October should put you into much of the ideal fishing time for this area of Florida as fish will be migrating south , depending on the frequency of storms and existance of cold fronts.

Full moon occurs 10/23/10, which should affect all the estuaries in the area. Bait seems to move out with the larger tides of the full moon .

If not fishing just the jettys and piers , look for rip currents in the surf , depending on tide and winds , especially at low impact beaches .

Fishwander


----------



## Highside (Aug 10, 2010)

The best place to fish the beach in Brevard County is unfortunately not such an easy place to get access to.
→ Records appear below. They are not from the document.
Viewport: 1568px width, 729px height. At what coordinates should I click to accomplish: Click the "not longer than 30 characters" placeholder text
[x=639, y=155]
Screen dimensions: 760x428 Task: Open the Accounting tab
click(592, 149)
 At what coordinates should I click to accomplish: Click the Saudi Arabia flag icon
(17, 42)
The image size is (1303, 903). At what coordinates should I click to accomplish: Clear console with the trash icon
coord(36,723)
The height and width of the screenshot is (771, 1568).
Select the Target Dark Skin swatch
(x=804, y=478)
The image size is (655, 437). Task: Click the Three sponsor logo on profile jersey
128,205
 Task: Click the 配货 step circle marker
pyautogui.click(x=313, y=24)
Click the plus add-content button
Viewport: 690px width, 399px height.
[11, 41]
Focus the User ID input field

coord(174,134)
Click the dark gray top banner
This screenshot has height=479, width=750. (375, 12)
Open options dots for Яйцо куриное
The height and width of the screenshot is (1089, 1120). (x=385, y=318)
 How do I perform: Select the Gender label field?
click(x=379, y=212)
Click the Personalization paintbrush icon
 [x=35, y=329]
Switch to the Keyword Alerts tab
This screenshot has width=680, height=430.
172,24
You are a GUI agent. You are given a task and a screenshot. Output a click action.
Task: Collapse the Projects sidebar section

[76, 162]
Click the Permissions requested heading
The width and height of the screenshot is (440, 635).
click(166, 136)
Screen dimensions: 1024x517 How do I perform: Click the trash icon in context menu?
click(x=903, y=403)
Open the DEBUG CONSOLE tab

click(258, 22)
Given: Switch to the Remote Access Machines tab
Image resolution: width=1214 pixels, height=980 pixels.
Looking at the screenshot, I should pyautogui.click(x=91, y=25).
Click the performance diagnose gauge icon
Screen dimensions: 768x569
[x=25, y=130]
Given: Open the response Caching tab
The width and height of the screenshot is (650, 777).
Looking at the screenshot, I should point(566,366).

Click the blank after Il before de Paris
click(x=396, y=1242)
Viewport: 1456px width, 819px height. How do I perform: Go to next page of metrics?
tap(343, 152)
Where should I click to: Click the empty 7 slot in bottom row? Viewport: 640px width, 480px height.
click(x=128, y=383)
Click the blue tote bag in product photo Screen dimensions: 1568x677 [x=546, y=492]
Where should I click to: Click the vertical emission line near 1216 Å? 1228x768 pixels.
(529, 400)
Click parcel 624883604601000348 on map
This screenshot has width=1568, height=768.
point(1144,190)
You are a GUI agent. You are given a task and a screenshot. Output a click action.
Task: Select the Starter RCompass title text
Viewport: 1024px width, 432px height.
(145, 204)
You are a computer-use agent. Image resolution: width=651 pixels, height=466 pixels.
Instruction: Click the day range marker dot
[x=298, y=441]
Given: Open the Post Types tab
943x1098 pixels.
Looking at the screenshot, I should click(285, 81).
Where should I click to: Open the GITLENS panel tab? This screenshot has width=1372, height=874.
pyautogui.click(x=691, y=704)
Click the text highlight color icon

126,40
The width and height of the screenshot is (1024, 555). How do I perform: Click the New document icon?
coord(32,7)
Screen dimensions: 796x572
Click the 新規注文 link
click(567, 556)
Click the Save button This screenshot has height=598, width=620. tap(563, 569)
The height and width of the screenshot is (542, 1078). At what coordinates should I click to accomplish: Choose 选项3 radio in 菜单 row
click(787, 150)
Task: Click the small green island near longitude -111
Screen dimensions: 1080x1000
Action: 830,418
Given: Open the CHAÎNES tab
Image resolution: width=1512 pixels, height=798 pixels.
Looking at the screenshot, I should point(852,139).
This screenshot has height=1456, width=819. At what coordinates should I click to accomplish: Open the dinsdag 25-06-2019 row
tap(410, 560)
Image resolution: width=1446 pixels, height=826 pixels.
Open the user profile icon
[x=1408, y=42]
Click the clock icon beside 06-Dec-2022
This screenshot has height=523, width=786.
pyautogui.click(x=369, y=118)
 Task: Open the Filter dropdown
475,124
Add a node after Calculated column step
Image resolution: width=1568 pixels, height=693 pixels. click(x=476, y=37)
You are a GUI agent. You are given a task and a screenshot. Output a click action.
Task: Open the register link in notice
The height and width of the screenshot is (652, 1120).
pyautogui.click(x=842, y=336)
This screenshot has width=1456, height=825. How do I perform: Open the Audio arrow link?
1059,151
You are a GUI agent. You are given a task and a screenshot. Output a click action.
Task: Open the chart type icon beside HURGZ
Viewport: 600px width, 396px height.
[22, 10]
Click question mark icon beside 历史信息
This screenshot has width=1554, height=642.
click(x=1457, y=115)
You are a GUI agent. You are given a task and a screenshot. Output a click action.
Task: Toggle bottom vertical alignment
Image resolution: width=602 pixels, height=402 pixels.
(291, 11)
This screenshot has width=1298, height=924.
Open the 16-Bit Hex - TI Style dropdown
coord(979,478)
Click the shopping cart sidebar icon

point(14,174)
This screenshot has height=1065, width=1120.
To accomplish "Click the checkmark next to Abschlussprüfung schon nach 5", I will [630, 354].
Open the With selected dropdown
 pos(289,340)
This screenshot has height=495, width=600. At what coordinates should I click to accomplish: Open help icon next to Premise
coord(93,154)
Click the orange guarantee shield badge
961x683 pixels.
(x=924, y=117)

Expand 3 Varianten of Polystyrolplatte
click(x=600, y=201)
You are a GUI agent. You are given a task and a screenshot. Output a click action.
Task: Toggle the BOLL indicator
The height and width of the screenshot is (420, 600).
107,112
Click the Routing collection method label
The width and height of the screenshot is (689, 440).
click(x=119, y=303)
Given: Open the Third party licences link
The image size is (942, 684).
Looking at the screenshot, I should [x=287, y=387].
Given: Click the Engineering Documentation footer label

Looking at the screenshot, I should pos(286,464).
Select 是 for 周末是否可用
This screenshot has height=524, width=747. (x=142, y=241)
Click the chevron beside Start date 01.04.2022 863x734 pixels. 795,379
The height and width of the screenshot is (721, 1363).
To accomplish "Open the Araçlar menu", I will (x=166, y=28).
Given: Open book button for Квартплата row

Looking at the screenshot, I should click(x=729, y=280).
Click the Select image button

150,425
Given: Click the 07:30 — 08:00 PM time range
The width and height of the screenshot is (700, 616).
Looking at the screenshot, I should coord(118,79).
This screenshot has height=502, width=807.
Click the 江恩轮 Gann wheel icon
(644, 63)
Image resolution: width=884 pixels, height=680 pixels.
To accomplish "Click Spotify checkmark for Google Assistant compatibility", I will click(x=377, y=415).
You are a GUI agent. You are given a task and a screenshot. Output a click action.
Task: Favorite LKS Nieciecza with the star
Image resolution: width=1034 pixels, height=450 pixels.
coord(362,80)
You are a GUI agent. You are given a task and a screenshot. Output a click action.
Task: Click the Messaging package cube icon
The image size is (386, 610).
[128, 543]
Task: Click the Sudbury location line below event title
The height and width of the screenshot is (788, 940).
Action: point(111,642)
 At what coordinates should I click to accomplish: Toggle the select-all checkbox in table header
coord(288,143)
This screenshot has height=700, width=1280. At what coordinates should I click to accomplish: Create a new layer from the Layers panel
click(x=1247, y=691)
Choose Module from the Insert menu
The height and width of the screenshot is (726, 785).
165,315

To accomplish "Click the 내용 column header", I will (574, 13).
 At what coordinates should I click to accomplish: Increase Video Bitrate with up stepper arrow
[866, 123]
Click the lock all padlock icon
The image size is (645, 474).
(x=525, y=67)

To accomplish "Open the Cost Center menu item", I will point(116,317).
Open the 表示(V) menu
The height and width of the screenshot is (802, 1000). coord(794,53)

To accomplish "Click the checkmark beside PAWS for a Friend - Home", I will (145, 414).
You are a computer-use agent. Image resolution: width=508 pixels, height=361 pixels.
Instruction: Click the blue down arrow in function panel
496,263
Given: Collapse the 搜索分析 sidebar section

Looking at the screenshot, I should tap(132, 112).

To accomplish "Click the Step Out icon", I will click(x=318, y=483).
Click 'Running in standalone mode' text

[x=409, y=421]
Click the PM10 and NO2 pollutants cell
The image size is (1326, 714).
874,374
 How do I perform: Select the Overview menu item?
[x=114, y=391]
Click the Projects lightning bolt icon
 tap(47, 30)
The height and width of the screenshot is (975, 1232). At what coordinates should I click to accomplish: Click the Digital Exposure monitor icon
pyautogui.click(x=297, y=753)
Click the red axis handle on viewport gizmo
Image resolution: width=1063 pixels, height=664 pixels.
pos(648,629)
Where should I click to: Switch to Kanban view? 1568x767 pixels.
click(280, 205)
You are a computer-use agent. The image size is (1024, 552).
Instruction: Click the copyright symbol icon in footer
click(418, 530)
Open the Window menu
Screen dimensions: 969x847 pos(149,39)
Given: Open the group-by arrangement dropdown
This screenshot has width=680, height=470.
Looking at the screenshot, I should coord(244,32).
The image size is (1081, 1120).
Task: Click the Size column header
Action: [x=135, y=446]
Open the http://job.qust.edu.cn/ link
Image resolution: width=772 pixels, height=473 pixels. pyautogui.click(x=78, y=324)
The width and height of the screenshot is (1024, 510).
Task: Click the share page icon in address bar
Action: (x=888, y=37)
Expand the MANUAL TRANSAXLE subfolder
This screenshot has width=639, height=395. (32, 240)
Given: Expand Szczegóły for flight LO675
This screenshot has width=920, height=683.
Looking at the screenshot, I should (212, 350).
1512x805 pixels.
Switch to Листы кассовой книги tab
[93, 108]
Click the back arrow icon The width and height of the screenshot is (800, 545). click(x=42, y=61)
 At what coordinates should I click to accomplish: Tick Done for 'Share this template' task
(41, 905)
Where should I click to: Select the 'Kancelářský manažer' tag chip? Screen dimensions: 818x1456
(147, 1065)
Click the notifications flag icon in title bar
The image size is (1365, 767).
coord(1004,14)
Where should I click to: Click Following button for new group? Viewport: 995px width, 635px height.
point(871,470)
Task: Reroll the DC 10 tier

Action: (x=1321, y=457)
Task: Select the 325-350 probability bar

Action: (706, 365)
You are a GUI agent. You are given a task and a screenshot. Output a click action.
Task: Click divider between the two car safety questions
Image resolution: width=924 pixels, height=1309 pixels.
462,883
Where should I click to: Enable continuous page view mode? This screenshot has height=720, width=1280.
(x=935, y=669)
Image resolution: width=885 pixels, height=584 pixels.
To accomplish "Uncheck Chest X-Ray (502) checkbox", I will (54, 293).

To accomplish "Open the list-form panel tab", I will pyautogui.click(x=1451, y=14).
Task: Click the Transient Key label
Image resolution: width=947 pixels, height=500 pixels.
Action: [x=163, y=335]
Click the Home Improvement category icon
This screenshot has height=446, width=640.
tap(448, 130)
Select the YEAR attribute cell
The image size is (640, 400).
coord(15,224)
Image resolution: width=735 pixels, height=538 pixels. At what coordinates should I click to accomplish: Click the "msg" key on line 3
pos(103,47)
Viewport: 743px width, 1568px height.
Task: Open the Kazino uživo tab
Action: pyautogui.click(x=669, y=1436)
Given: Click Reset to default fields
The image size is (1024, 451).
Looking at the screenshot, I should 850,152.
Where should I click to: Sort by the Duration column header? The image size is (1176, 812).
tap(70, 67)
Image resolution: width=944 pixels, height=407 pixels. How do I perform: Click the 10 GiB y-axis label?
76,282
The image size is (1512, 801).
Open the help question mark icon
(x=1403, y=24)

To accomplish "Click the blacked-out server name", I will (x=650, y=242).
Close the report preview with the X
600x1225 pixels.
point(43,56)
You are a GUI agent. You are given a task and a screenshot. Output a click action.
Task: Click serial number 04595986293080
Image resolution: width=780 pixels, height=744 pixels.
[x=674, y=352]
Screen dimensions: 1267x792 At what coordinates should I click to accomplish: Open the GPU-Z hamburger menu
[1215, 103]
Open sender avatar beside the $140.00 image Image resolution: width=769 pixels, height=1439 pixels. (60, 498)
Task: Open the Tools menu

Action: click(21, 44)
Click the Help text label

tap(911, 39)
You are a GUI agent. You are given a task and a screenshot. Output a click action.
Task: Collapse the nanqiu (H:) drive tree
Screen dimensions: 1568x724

If you know anyone in that area that is a badged employee of Kennedy Space Center or Cape Canaveral Air Force Station, they can get you on to the very tip of the Cape (Camera A, Camera B and Complex 34 beaches). These beaches are amazing and you will most likely be the only people there other than the line of boats that come in to fish the surfline troughs. If you can't get on the base, Playlinda beach is probably your next best bet to avoid lots of people. Take Garden Street from US1 in Titusville across the bridge and it's a straight shot to the beach. Cost is $3 (National Wildlife Refuge) and it closes at sunset which is kind of a downer. There are also public access beaches all up and down A1A. The quietest (people wise) in October tend to be at the beach side of Patrick Air Force base.

Hope this helps. The surf bite is strong in October here. Good luck.


----------